Requirement:
Write out, from the entries below, exactly the lines that run between the lines holding "The image size is (1024, 497)." and "Open the Effect Room fx icon", inclusive, and stop there.

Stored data

▬▬▬▬▬▬

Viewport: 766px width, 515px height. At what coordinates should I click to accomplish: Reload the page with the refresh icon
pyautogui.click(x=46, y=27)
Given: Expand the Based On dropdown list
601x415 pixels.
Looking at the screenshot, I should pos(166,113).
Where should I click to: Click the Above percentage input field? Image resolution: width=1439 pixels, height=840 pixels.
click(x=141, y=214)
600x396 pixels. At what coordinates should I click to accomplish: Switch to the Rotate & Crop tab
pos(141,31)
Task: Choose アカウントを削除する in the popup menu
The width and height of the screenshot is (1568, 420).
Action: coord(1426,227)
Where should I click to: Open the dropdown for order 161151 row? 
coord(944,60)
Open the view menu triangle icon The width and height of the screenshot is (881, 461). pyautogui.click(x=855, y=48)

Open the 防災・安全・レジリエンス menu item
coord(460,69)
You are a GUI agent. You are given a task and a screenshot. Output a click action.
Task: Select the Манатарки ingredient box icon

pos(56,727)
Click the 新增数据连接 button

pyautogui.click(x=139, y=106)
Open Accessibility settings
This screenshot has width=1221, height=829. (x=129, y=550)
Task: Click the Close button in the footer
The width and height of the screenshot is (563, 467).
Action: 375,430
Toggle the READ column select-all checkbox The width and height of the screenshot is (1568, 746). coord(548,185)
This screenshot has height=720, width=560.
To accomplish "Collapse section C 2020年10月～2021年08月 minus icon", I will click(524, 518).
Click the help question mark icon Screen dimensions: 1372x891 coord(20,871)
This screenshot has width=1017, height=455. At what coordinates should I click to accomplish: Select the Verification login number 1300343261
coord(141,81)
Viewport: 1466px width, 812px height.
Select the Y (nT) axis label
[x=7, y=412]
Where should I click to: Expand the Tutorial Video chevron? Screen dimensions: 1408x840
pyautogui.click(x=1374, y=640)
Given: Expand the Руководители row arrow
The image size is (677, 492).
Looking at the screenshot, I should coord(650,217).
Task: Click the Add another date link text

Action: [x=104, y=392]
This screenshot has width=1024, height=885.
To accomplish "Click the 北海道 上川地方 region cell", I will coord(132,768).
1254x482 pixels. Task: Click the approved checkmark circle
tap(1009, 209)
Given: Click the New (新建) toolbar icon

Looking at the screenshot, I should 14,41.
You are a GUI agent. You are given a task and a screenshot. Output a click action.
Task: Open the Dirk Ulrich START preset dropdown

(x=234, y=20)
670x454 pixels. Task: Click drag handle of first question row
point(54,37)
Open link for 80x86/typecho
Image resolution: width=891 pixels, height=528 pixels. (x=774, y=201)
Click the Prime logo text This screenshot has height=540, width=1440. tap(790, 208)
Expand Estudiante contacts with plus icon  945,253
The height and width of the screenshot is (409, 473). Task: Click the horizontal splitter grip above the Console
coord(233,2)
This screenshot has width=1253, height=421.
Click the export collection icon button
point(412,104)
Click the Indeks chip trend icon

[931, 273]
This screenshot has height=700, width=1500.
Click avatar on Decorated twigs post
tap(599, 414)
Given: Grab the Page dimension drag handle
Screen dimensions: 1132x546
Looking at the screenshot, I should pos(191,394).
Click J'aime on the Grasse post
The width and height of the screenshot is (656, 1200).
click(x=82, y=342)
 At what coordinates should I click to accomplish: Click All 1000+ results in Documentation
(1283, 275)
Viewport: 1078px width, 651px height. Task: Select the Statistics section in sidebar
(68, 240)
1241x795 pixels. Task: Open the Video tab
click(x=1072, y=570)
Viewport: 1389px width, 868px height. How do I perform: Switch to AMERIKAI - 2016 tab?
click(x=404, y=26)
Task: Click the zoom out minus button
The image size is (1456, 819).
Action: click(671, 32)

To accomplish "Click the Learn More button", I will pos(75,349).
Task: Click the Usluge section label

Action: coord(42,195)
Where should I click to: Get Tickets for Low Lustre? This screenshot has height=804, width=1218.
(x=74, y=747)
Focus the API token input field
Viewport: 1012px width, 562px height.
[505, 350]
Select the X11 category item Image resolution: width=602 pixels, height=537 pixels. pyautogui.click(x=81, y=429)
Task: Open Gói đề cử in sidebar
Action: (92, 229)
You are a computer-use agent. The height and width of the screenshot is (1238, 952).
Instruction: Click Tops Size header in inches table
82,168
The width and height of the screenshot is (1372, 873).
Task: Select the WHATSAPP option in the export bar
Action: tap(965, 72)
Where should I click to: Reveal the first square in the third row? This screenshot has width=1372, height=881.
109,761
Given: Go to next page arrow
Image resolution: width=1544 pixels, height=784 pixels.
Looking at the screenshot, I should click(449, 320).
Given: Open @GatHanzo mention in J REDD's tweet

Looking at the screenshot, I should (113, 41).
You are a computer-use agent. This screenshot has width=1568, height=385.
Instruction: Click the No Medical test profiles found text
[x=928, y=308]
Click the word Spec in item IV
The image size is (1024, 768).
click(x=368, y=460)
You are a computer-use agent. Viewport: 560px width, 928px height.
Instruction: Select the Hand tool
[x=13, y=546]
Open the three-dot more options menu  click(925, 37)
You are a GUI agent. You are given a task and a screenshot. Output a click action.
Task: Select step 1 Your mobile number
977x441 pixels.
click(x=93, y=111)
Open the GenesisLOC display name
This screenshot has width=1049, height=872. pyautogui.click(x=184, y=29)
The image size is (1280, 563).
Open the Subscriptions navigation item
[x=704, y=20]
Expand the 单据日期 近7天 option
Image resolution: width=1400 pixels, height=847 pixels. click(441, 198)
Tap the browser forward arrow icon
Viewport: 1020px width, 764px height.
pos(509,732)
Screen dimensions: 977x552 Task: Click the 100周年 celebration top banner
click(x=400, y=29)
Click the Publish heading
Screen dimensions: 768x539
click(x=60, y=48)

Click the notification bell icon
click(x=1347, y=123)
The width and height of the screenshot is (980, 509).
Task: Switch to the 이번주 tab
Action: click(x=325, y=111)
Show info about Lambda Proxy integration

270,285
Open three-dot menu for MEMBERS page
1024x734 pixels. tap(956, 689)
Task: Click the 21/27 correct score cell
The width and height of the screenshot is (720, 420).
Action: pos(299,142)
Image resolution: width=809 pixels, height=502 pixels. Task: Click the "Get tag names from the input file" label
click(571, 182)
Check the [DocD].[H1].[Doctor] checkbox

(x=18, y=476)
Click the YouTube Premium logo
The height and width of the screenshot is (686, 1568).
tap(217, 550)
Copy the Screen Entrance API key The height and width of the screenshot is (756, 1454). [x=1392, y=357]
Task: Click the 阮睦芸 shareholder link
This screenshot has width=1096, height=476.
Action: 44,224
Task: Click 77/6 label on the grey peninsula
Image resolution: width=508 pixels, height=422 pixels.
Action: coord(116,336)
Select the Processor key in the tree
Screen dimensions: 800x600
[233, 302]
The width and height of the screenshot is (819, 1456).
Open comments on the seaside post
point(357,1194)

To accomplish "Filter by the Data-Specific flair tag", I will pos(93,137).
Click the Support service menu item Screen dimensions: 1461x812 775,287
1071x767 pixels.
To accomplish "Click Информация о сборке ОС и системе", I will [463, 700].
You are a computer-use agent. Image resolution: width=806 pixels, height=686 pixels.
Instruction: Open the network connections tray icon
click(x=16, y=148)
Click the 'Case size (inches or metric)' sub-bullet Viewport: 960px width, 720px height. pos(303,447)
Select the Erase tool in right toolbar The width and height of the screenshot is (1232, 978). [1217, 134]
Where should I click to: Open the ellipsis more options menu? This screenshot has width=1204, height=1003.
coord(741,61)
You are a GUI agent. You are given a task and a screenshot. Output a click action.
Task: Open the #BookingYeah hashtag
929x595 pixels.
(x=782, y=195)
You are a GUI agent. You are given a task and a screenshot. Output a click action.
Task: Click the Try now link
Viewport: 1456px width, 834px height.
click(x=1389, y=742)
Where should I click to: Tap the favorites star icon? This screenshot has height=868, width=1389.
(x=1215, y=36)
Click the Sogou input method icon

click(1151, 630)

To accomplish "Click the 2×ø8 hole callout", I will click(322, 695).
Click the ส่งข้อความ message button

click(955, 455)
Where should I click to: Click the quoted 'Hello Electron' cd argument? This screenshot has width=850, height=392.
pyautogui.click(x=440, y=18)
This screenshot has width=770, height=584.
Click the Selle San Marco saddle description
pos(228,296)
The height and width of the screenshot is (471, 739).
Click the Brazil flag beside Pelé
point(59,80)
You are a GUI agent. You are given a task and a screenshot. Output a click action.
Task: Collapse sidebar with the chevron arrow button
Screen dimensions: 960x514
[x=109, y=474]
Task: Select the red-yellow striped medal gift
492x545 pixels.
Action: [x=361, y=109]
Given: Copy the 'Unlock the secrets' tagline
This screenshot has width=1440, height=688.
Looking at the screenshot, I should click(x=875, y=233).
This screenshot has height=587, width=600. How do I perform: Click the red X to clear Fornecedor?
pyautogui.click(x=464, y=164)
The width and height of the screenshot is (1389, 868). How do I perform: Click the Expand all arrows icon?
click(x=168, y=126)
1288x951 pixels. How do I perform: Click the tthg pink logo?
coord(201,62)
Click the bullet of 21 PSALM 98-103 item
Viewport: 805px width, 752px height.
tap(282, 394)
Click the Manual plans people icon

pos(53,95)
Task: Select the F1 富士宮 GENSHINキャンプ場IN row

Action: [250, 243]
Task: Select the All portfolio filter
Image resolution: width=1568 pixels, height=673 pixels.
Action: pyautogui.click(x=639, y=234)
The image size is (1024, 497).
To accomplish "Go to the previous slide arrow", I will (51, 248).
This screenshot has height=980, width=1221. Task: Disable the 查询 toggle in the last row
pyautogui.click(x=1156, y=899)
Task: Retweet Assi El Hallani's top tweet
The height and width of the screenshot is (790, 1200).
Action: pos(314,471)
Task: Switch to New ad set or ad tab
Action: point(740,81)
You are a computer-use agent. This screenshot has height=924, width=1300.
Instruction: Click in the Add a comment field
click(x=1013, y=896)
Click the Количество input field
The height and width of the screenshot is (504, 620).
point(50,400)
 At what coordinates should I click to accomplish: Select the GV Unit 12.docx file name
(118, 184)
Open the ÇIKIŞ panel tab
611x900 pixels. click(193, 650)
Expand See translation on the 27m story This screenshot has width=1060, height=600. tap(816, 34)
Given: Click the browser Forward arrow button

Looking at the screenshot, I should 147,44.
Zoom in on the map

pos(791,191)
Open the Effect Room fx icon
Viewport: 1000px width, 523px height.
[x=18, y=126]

▬▬▬▬▬▬

Solution below:
The image size is (1024, 497).
To accomplish "Go to the previous slide arrow", I will (51, 248).
This screenshot has height=980, width=1221. Task: Disable the 查询 toggle in the last row
pyautogui.click(x=1156, y=899)
Task: Retweet Assi El Hallani's top tweet
The height and width of the screenshot is (790, 1200).
Action: pos(314,471)
Task: Switch to New ad set or ad tab
Action: point(740,81)
You are a computer-use agent. This screenshot has height=924, width=1300.
Instruction: Click in the Add a comment field
click(x=1013, y=896)
Click the Количество input field
The height and width of the screenshot is (504, 620).
point(50,400)
 At what coordinates should I click to accomplish: Select the GV Unit 12.docx file name
(118, 184)
Open the ÇIKIŞ panel tab
611x900 pixels. click(193, 650)
Expand See translation on the 27m story This screenshot has width=1060, height=600. tap(816, 34)
Given: Click the browser Forward arrow button

Looking at the screenshot, I should 147,44.
Zoom in on the map

pos(791,191)
Open the Effect Room fx icon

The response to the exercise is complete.